As a student guide led me through the vast campus, I recalled from Cringley that Stanford was where it all began. In the mid-1930s, Professor Frederick Terman advised two students, David Hewlett and Bill Packard, to build their own electronics firm instead of signing up to a life of conformity. They did just that, setting up shop in a garage on Pacific Avenue. The green and brown shack has been lovingly restored by the HP Corporation and placed on the National Register of Historic Places. Over a locked gate, I gazed at it in awe.

Nearby, I found another Palo Alto landmark. La Jennifer Way is where Facebook came of age. Remember the bungalow  Zuckerberg and Sean Parker of Napster shared in The Social Network? It still has the swimming pool and the broken chimney, but now it is inhabited by a new set of entrepreneurs busy developing interactive technology for political campaigning.

Heading out of town, I spotted a cluster of unassuming offices on Coyote Hill Road. To the sophisticated nerd, the complex is instantly recognisable as Xerox’s Palo Alto Research Center — or PARC. Here, everything we recognise about modern computing was invented. Graphical interfaces, networked computers, email inboxes, laser printers and mice were all nurtured at PARC. Some of the world’s top scientists still live on site. Unfortunately for Xerox, Microsoft and Apple borrowed all of their innovations.

My visit to Silicon Valley would not be complete without seeing the two homes of Apple. The drive to Infinite Loop in Cupertino was burnt into my mind from endless replays of Cringley’s programme. Down Interstate 280, exit at De Anza Boulevard, a sharp right onto the Apple campus. The buildings may lack the distinctiveness of Google or Stanford, but seeing my favourite company’s mothership brought home to me just how unique it is. The place has an incredible atmosphere; you sense that the people who work here are fiercely proud of Apple and are determined to continue innovating.
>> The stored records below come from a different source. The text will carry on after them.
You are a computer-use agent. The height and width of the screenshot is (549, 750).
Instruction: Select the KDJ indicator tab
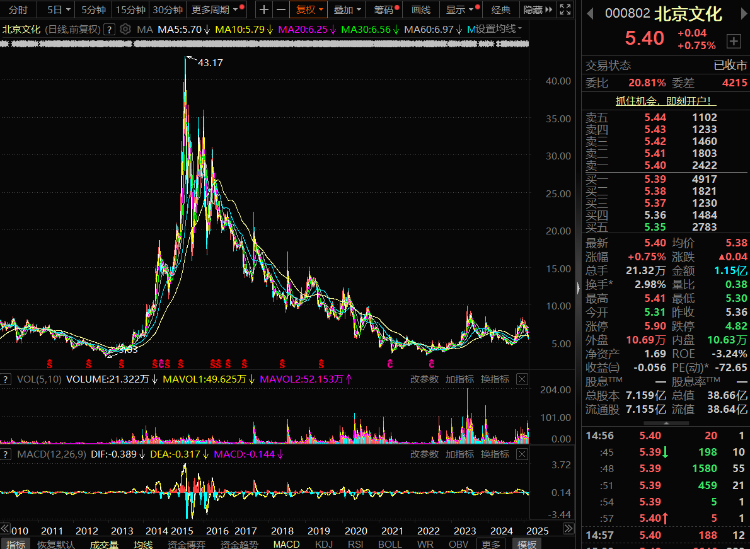pyautogui.click(x=323, y=544)
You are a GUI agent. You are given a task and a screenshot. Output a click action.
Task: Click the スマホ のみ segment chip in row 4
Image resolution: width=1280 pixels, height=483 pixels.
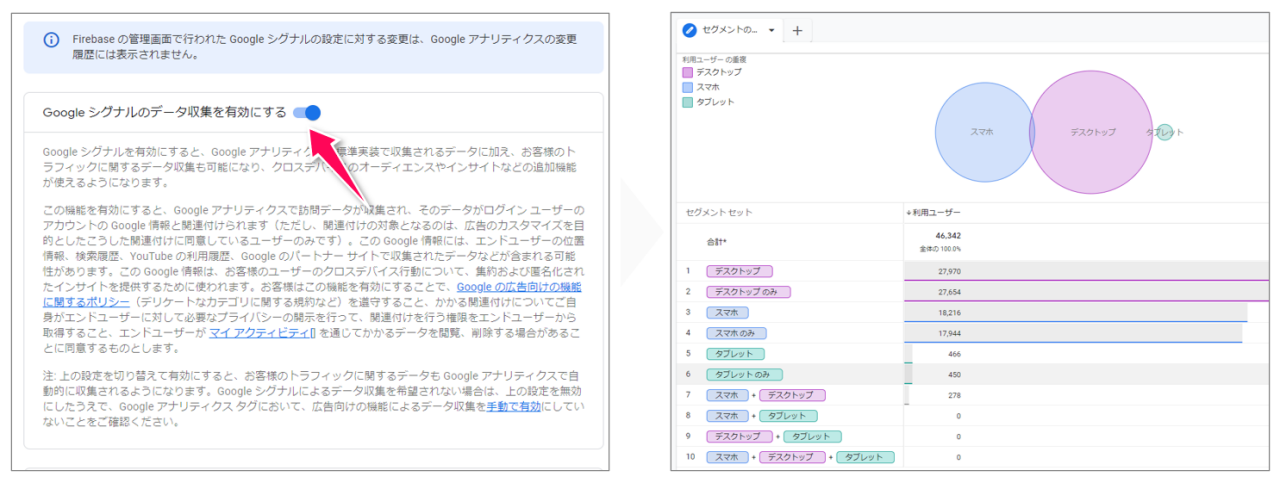736,333
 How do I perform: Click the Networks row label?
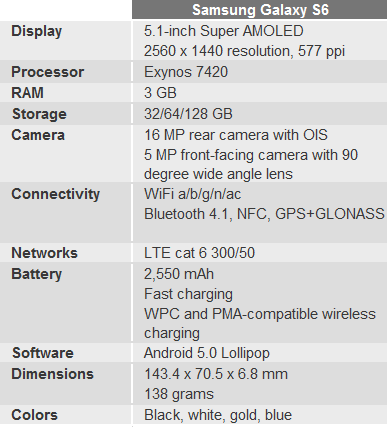[44, 253]
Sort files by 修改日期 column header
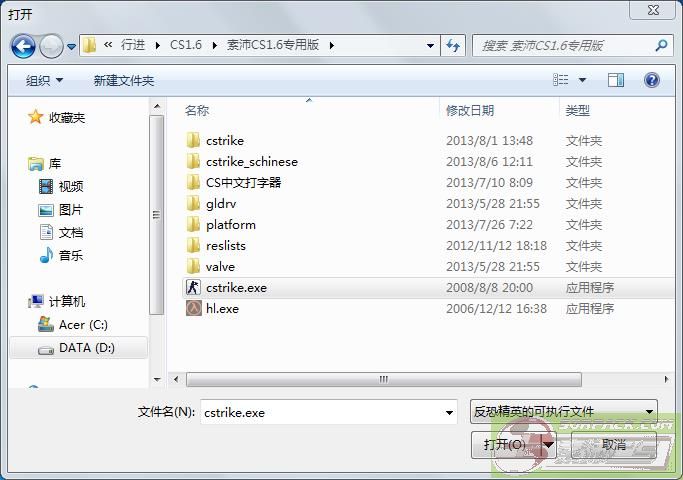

In the window of the top-secret design lab in Infinite Loop 2 are mysterious new devices. Are those chairs being carried out of Infinite Loop 3? Or are they some new iChair? I became a little over-excited and had to calm down in the Company Store, where I bought an Apple mug and hoodie.

After the giddiness of Cupertino, Crist Drive in Los Altos looked rather dull. No:  2066 on this typical American street is the childhood home of Steve Jobs, the annex was Apple’s first office in 1976. No doubt Ashton Kutcher will be visiting Crist Drive in his upcoming film jOBS, which comes out later this year. A sign (designed, I saw, in Microsoft Publisher) warned me not to get too close.

Wearing my Ray-Ban glasses, driving a 2013 Toyota Corolla, and with an iPad Mini lying on the passenger seat, I headed back to San Francisco for the last time. The sun was setting over the Santa Cruz mountains, and my Triumph of the Nerds odyssey was over. Yes, Silicon Valley had been everything I imagined, and more.